I became increasingly excited by the sight of the Italian words, “E pericoloso sporgersi”. That wouldn’t mean much, no doubt, to any one who spoke Italian. To me, it was a master-key of magic. I connected it somehow with my love for Lou. Everything was a symbol of my love for Lou except when that idiotic nuisance, knowledge, declared the contrary.
We were whirling in this tremendous trance all the morning. There kept on coming into my mind the title of a picture I had once seen by some crazy modern painter: “Four red monks carrying a black goat across the snow to Nowhere.”
It was obviously an excuse for a scheme of colour but the fantastic imbecility of the phrase, and the subtle suggestion of sinister wickedness, made me pant with suppressed exaltation.
The “first call for lunch” came with startling suddenness. I woke up wildly to recognise the fact that Lou and I had not spoken to each other for hours, that we had been rushing through a Universe of our own creation with stupendous speed and diabolical delight. And at the same time I realised that we had been automatically “coking up” without knowing that we were doing so.
The material world had become of so little importance that I no longer knew where I was. I completely mixed up my present journey with memories of two or three previous Continental excursions.
It was the first time that Lou had ever been farther than Paris, and she looked to me for information as to time and place. With her, familiarity had not bred contempt, and I found myself unable to tell her the most ordinary things about the journey. I didn’t even know in which direction we were travelling, whether the Alps came next, or which tunnel we were taking; whether we passed through Florence, or the difference between Geneva and Genoa.
Those who are familiar with the route will realise how hopelessly my mind was entangled. I hardly knew morning from evening. I have described things with absolute confidence which could not
possibly have taken place.
We kept on getting up and looking at the map on the panels of the corridor, and I couldn’t make out where we were. We compared times and distances only to make confusion worse confounded.
I went into the most obstruse astronomical calculations as to whether we ought to put our watches on an hour or back an hour at the frontier; and I don’t know to this day whether I came to any correct conclusion. I had an even chance of being right; but there it stopped.

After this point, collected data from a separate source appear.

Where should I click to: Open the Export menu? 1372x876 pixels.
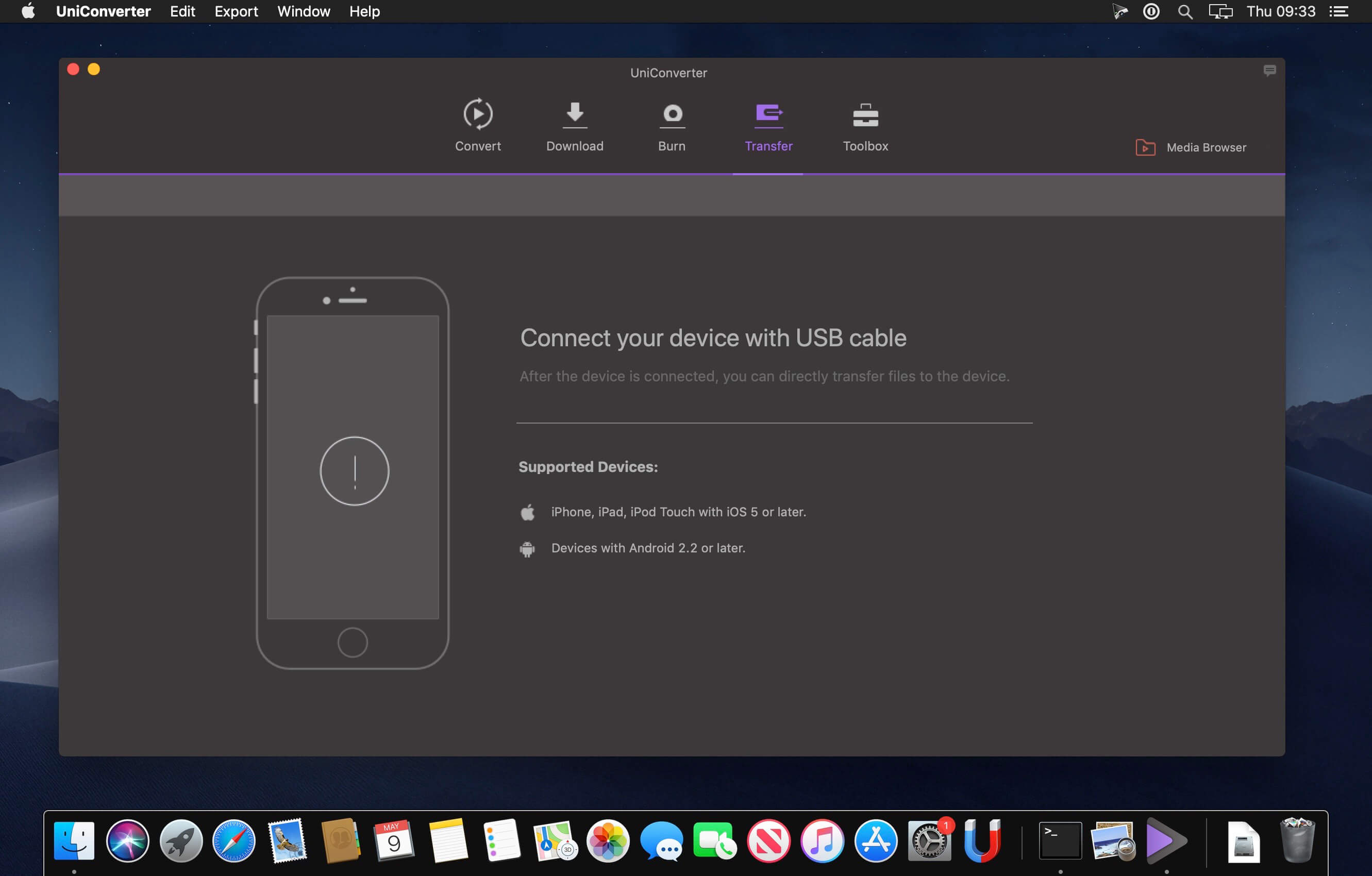pyautogui.click(x=236, y=11)
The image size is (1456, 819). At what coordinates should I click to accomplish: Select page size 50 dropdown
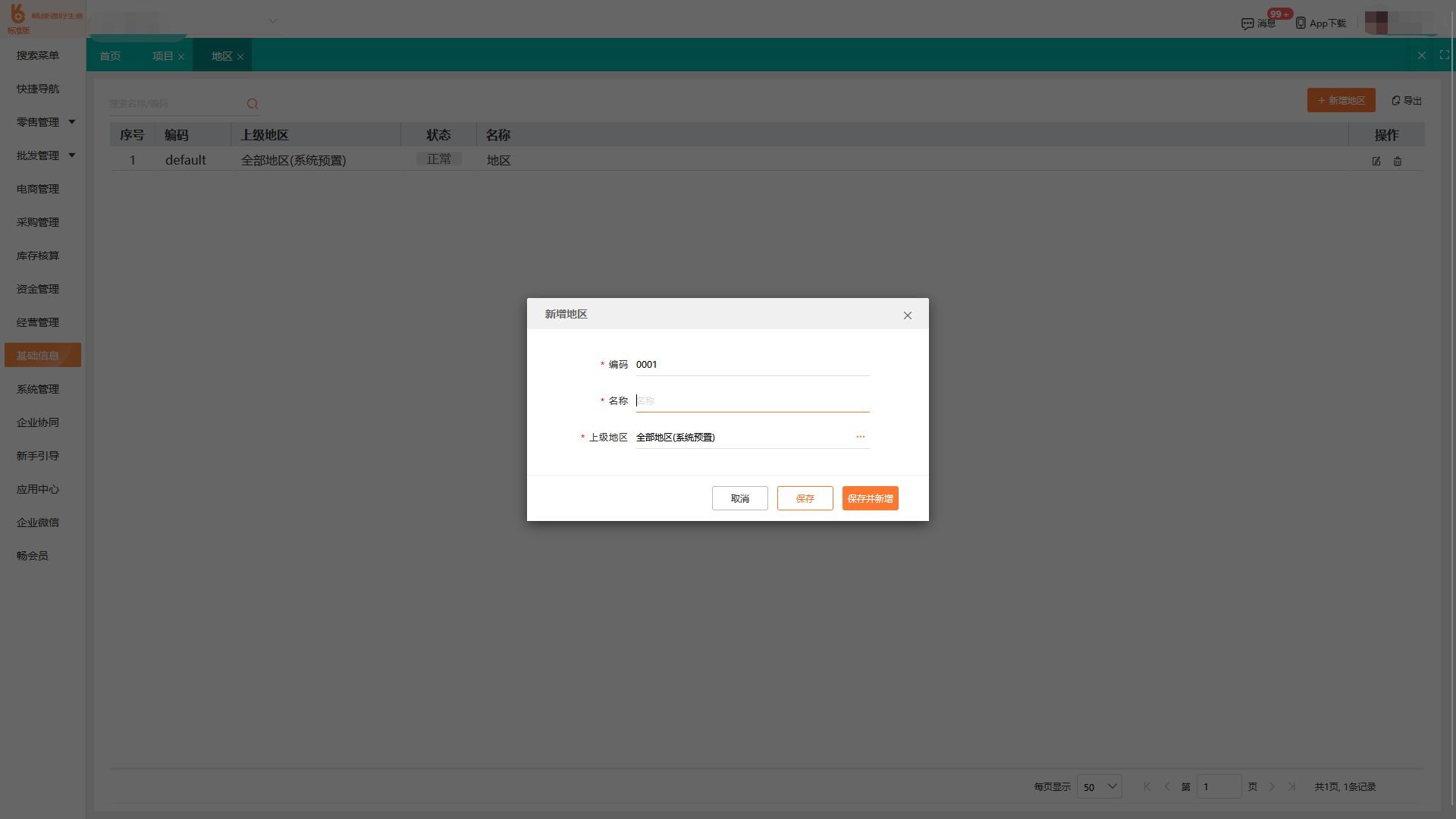pos(1098,786)
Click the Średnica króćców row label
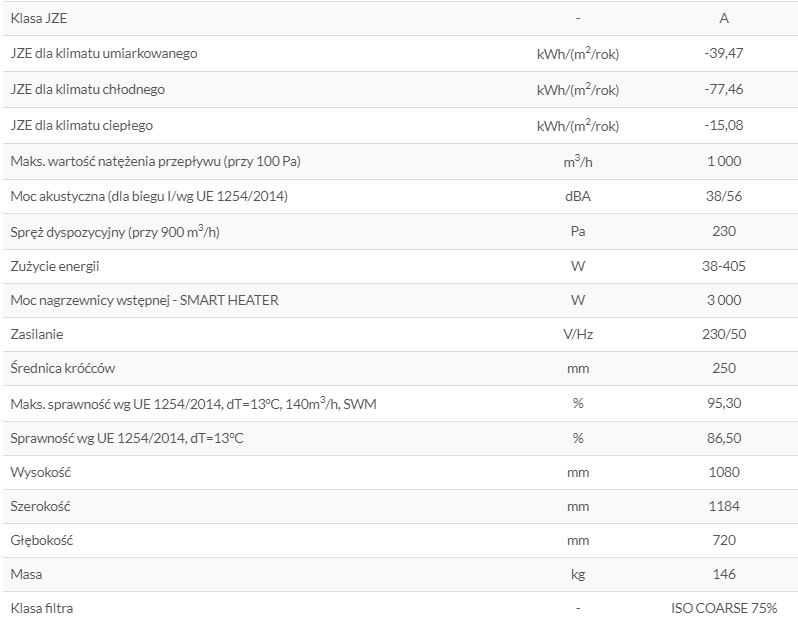This screenshot has height=632, width=798. [x=63, y=368]
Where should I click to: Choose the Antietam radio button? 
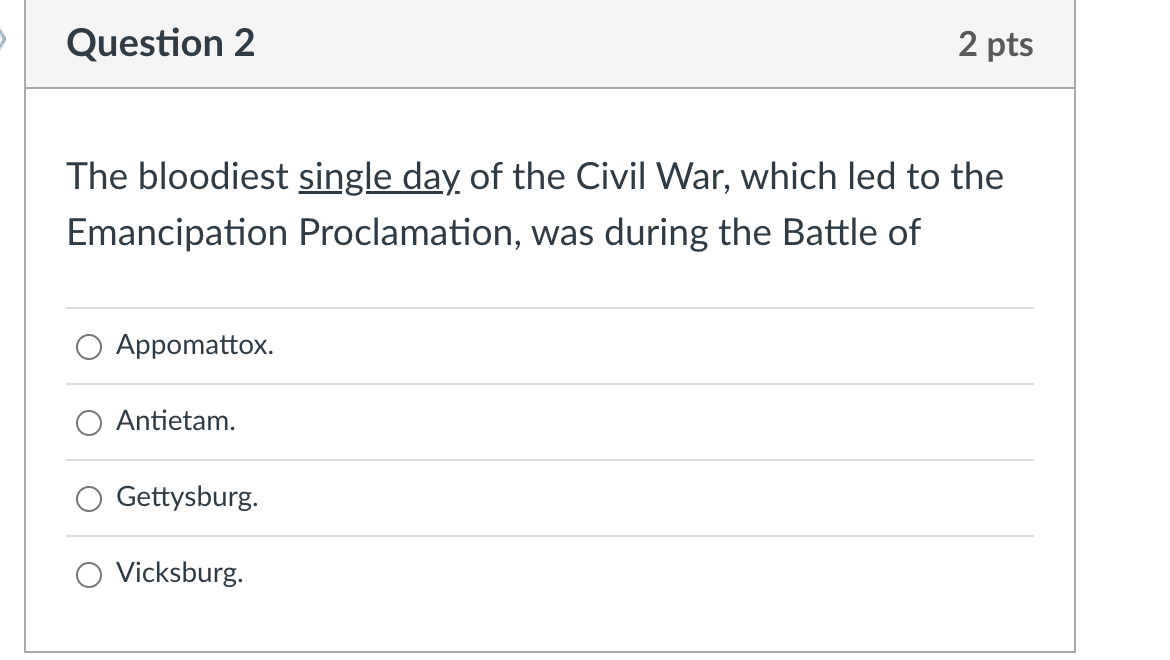click(x=89, y=423)
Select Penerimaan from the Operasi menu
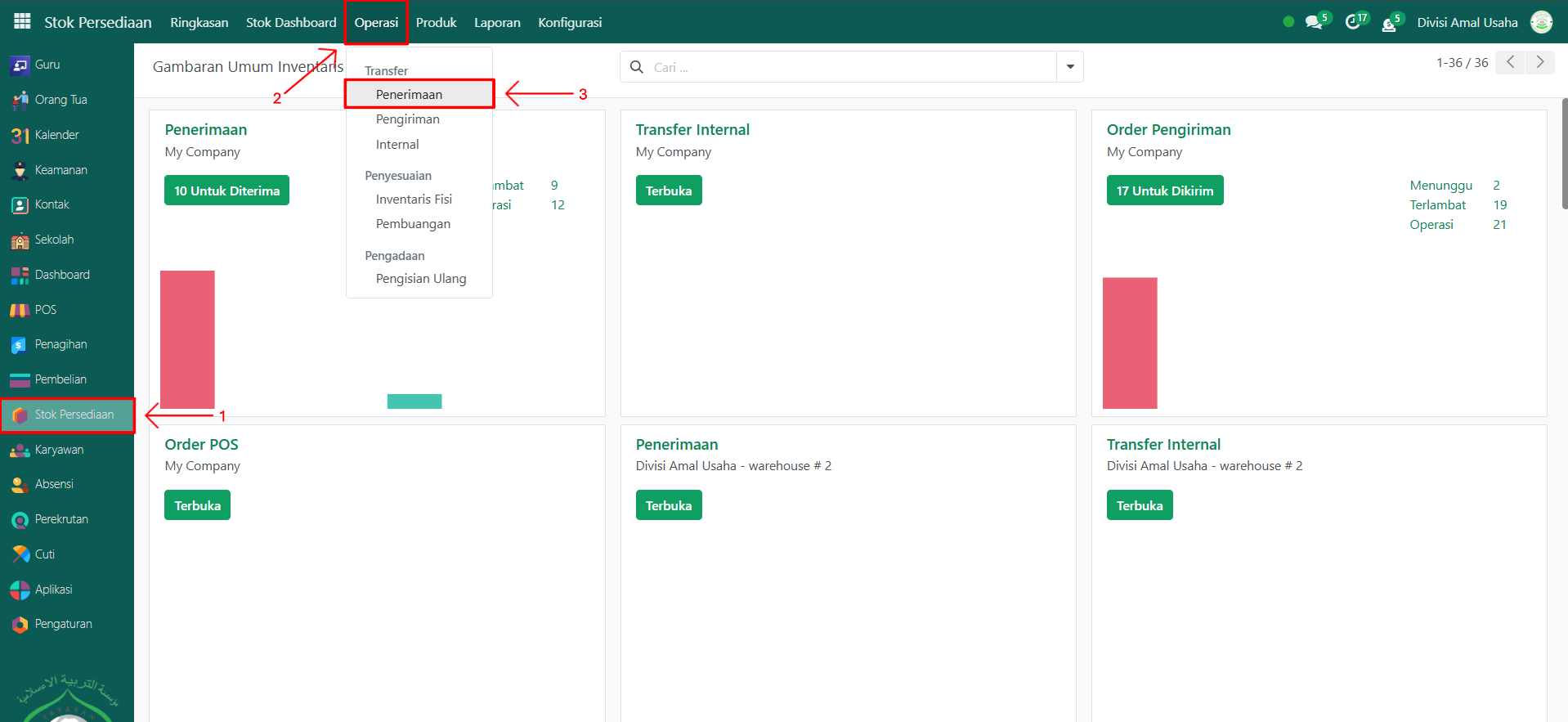Viewport: 1568px width, 722px height. (409, 94)
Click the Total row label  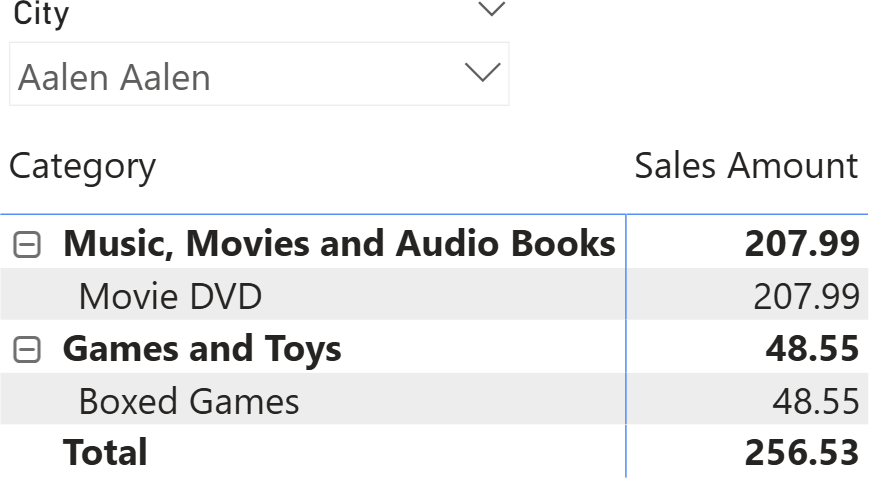[x=105, y=452]
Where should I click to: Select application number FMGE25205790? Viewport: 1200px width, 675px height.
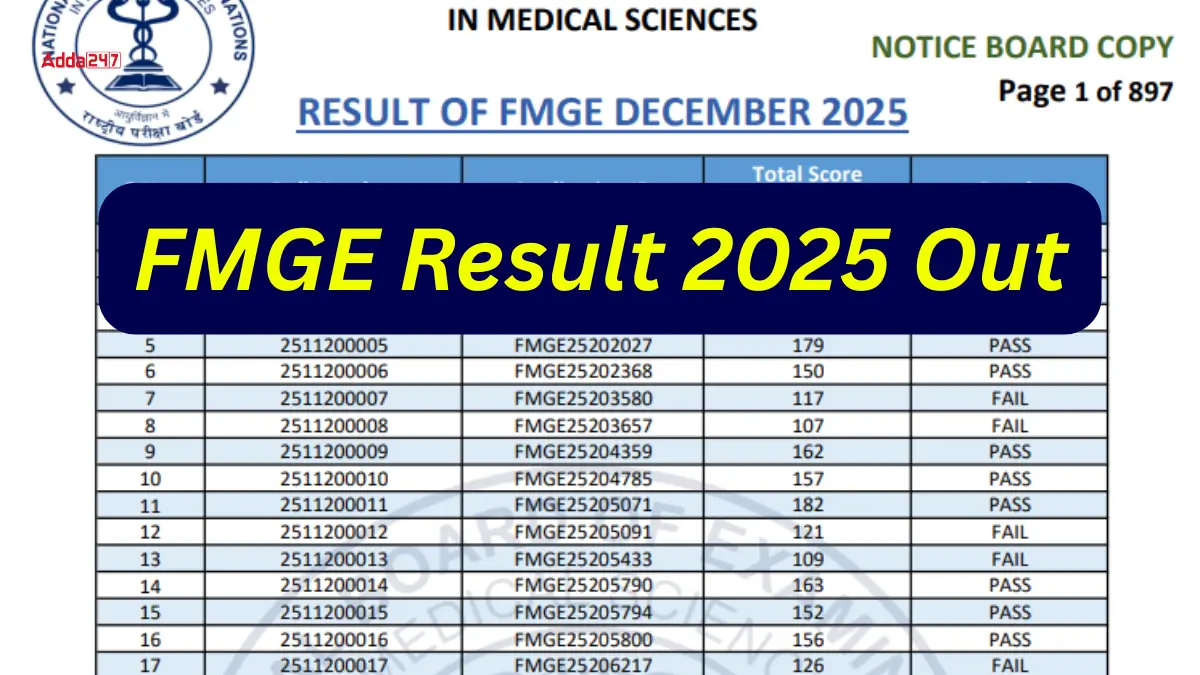582,586
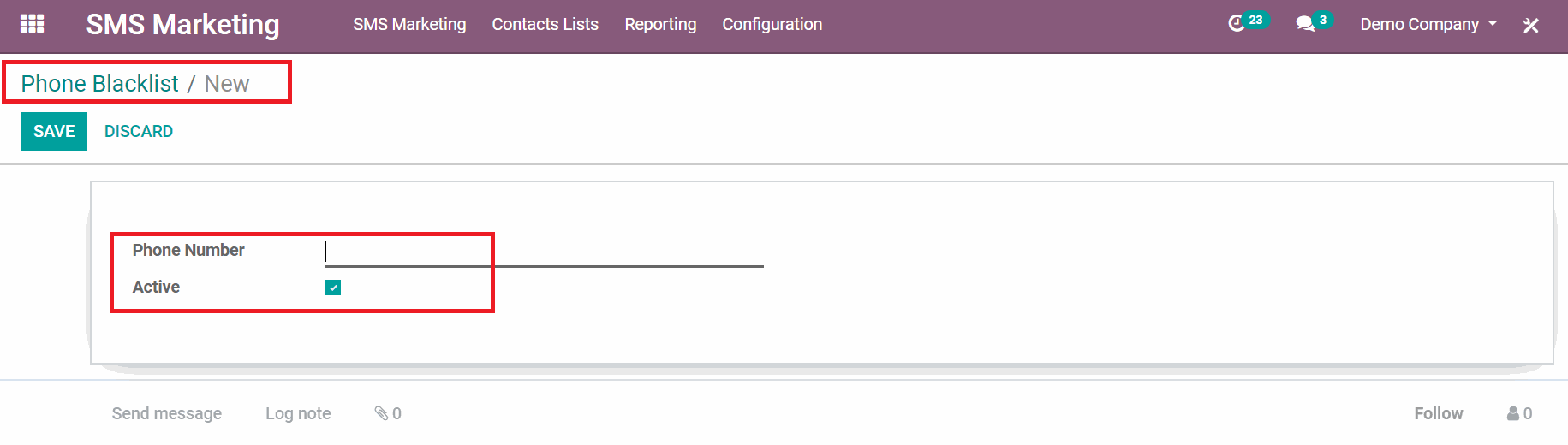Open the Reporting menu
This screenshot has height=445, width=1568.
click(x=660, y=24)
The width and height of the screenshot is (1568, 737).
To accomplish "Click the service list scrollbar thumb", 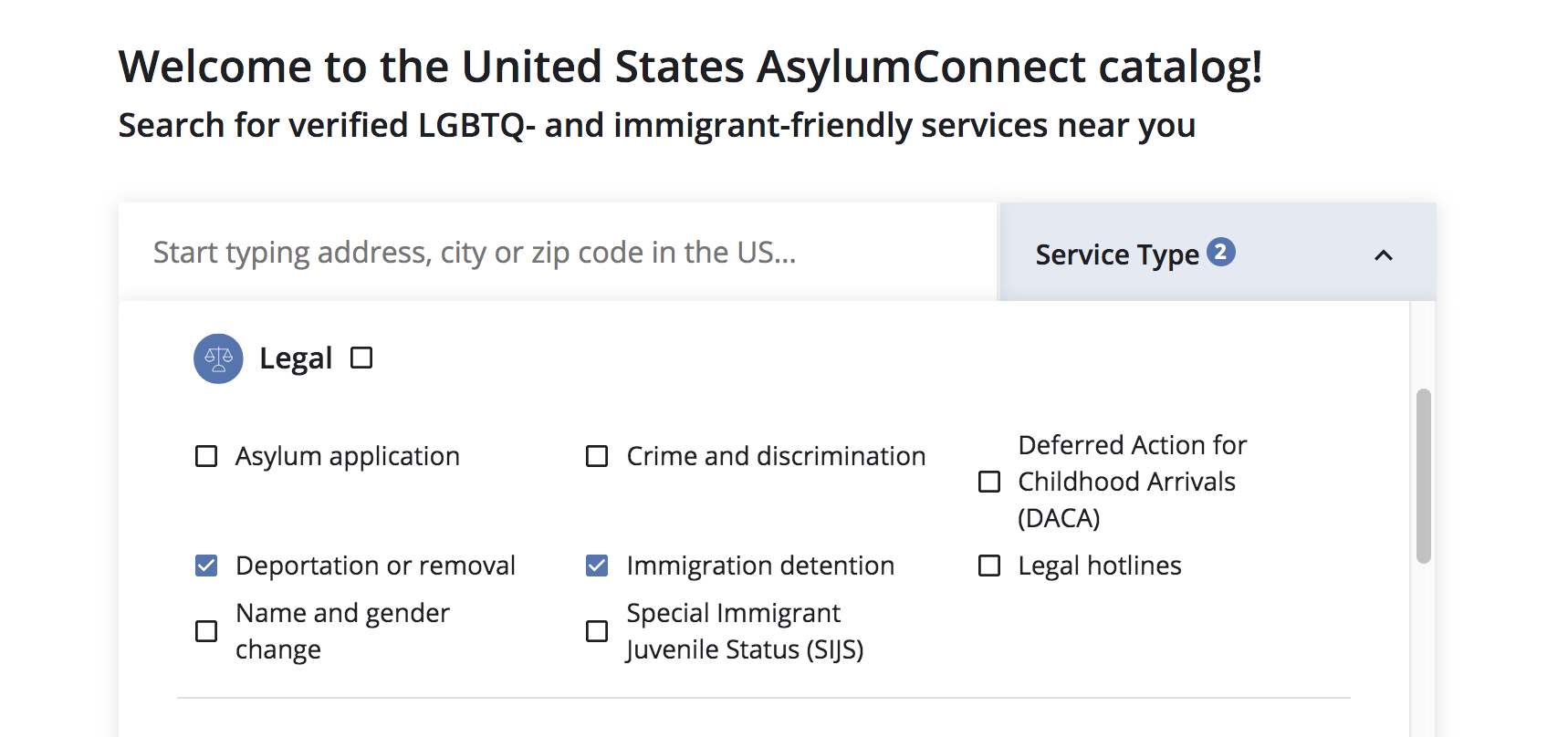I will tap(1424, 476).
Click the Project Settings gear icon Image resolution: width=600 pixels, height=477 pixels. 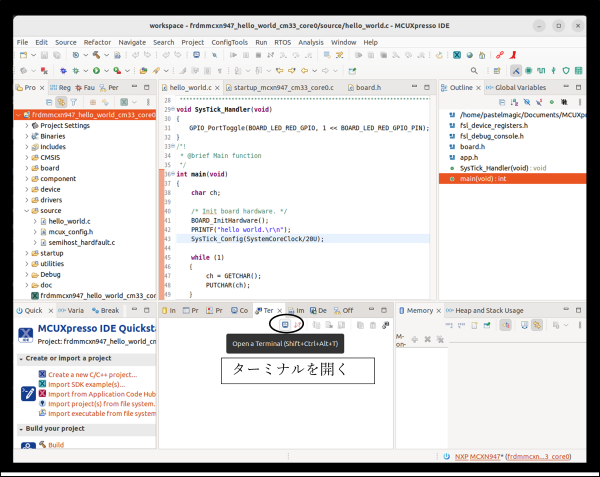pyautogui.click(x=33, y=126)
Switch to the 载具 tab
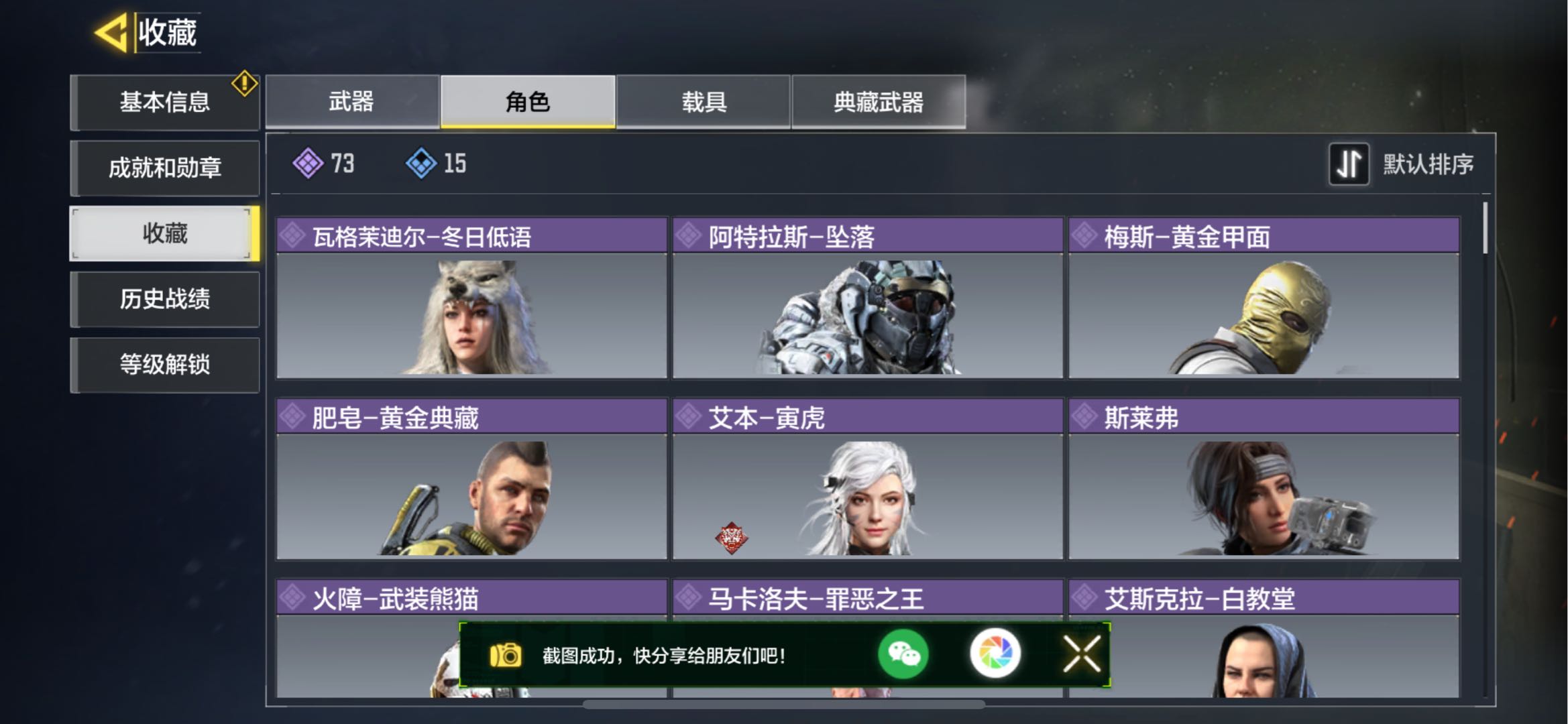Viewport: 1568px width, 724px height. (704, 101)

I remember getting out to stretch our legs at Rome, and that we had a mad impulse to try to see the sights during the twenty minutes or so we had to wait.
I might have done it; but on the platform at Rome I was brought up with a shock. An impossible thing had happened.
“Great Scot,” cried a voice from the window of a coach three ahead of our own. “Of all the extraordinary coincidences! How are you?”
We looked up, hardly able to believe our ears. Who should it be but our friend Feccles!
Well, of course, I’d rather have seen the devil himself. After all, I’d behaved to the man rather shabbily; and, incidentally, made a great fool of myself. But what surprised me on second glance was that he was travelling very much incognito. He was hardly recognisable.
I don’t think I mentioned he had fair hair with a bald patch, and was clean shaven. But now his hair was dark; and a toupe silently rebuked Nature’s inclemency. A small black moustache and imperial completed the disguise. But in addition, his manner of dressing was a camouflage in itself. In Paris he had been dressed very correctly. He might have been a man about town of very good family.
But now he was dressed like a courier, or possibly a high-class commercial traveller. His smartness had an element of commonness very well marked. I instinctively knew that he would prefer me not to mention his name.
At this moment the train began to move, and we had to hop on. We went at once to his compartment. It was a coupé, and he was its sole occupant.